▶ [Task instructions]: In the records below, begin at the line containing "You are a computer-use agent. Viewport: 736px" and end at the line containing "This screenshot has width=1187, height=516."; quote every line in that span exactly, including both boundary lines, and no others.

▶ [Supplied material]:

----------------------------------------

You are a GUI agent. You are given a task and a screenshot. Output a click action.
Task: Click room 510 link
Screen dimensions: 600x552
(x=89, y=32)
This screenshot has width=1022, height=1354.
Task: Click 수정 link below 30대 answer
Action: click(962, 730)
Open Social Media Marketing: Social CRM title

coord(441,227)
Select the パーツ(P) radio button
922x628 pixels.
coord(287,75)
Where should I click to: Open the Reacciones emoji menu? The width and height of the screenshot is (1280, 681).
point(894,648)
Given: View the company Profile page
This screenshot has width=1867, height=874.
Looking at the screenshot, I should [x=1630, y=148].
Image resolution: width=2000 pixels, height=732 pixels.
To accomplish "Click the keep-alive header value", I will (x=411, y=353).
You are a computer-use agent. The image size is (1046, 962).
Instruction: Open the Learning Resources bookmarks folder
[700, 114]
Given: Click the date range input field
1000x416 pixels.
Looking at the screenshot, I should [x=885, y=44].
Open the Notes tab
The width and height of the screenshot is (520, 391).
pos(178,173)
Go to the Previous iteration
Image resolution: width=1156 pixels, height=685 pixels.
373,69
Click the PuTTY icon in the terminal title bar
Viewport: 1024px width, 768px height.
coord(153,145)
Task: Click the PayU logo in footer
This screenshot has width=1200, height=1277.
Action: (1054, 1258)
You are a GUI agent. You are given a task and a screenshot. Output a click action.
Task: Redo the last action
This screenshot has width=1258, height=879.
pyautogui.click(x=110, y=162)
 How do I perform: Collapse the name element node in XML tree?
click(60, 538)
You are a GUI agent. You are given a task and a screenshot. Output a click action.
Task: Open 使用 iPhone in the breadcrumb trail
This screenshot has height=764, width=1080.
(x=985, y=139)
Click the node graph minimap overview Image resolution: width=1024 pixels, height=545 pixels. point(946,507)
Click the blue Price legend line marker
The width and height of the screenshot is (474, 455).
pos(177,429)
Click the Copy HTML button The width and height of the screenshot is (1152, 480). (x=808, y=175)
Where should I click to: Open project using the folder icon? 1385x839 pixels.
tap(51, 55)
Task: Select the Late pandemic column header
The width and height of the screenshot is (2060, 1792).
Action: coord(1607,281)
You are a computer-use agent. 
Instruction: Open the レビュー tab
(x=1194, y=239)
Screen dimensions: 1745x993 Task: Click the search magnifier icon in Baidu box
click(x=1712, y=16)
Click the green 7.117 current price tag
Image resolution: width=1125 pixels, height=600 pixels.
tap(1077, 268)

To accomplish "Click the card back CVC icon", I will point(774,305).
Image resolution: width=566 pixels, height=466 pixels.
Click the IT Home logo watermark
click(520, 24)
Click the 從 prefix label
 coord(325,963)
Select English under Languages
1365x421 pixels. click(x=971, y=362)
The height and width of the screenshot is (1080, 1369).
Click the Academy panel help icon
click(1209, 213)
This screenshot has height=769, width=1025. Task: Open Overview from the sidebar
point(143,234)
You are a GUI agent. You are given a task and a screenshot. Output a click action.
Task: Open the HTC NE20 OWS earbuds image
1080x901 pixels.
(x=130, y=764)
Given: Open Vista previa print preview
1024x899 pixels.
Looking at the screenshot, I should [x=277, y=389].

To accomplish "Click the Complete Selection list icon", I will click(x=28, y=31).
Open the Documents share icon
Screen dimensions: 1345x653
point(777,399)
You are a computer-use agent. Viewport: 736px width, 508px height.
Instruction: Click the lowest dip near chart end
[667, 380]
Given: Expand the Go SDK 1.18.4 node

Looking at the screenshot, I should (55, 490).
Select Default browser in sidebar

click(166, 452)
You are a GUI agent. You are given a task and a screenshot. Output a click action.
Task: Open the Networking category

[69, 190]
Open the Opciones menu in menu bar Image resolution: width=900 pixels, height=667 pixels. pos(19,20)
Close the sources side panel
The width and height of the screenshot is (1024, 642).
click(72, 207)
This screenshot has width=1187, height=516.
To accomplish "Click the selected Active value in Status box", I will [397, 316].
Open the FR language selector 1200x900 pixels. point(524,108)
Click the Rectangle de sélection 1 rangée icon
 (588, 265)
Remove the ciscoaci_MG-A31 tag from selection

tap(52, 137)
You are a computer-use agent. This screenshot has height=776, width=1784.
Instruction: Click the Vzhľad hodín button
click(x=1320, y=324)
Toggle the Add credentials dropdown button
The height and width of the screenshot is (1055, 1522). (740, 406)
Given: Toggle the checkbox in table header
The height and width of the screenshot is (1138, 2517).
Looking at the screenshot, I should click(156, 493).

----------------------------------------

▶ [Written answer]:
You are a computer-use agent. Viewport: 736px width, 508px height.
Instruction: Click the lowest dip near chart end
[667, 380]
Given: Expand the Go SDK 1.18.4 node

Looking at the screenshot, I should (55, 490).
Select Default browser in sidebar

click(166, 452)
You are a GUI agent. You are given a task and a screenshot. Output a click action.
Task: Open the Networking category

[69, 190]
Open the Opciones menu in menu bar Image resolution: width=900 pixels, height=667 pixels. pos(19,20)
Close the sources side panel
The width and height of the screenshot is (1024, 642).
click(72, 207)
This screenshot has width=1187, height=516.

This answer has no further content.